§ **Task directions**
Locate each line in the data below that contains the word "link", and copy those lines in full.

-------- Input for this task --------

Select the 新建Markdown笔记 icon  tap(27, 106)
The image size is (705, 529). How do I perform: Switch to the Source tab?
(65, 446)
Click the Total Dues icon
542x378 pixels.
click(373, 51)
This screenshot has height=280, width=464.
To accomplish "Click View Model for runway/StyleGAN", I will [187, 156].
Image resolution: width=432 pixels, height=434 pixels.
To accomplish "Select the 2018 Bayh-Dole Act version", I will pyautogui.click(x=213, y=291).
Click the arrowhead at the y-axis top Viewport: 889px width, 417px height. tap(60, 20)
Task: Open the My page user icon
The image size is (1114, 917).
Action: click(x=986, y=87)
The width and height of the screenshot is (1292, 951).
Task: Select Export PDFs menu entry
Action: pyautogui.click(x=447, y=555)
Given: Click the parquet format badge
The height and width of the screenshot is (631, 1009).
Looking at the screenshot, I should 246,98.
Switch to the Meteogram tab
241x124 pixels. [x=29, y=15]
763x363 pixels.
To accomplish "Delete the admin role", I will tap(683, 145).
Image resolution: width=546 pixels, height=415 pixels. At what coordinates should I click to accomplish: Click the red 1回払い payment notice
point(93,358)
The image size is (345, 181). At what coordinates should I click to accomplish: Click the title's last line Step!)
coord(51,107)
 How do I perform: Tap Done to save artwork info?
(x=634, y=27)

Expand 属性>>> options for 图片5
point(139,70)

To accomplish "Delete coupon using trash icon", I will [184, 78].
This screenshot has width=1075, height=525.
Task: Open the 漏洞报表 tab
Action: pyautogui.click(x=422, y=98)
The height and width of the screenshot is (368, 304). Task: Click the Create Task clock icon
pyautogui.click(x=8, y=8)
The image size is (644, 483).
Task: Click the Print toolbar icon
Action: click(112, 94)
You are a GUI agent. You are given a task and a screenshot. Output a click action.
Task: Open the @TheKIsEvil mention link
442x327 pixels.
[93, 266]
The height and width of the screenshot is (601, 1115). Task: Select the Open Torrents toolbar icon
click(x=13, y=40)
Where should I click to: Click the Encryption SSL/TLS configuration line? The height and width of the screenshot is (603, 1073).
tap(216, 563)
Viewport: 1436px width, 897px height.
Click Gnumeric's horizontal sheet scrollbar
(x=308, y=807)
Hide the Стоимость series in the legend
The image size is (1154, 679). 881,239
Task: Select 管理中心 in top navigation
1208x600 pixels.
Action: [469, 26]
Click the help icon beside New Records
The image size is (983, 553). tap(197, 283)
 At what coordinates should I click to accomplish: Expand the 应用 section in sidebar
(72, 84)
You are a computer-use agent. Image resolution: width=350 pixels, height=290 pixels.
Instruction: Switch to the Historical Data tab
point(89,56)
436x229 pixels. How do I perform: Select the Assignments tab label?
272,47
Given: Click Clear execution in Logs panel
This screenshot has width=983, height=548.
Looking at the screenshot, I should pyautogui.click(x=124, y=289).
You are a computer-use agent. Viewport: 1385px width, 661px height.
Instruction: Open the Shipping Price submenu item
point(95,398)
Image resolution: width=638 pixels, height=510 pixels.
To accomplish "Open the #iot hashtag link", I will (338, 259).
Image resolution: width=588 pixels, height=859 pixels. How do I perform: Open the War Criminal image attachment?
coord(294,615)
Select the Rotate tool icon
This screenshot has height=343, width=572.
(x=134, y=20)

--------

§ **Response to this task**
Task: Open the @TheKIsEvil mention link
To accomplish "Open the #iot hashtag link", I will (338, 259).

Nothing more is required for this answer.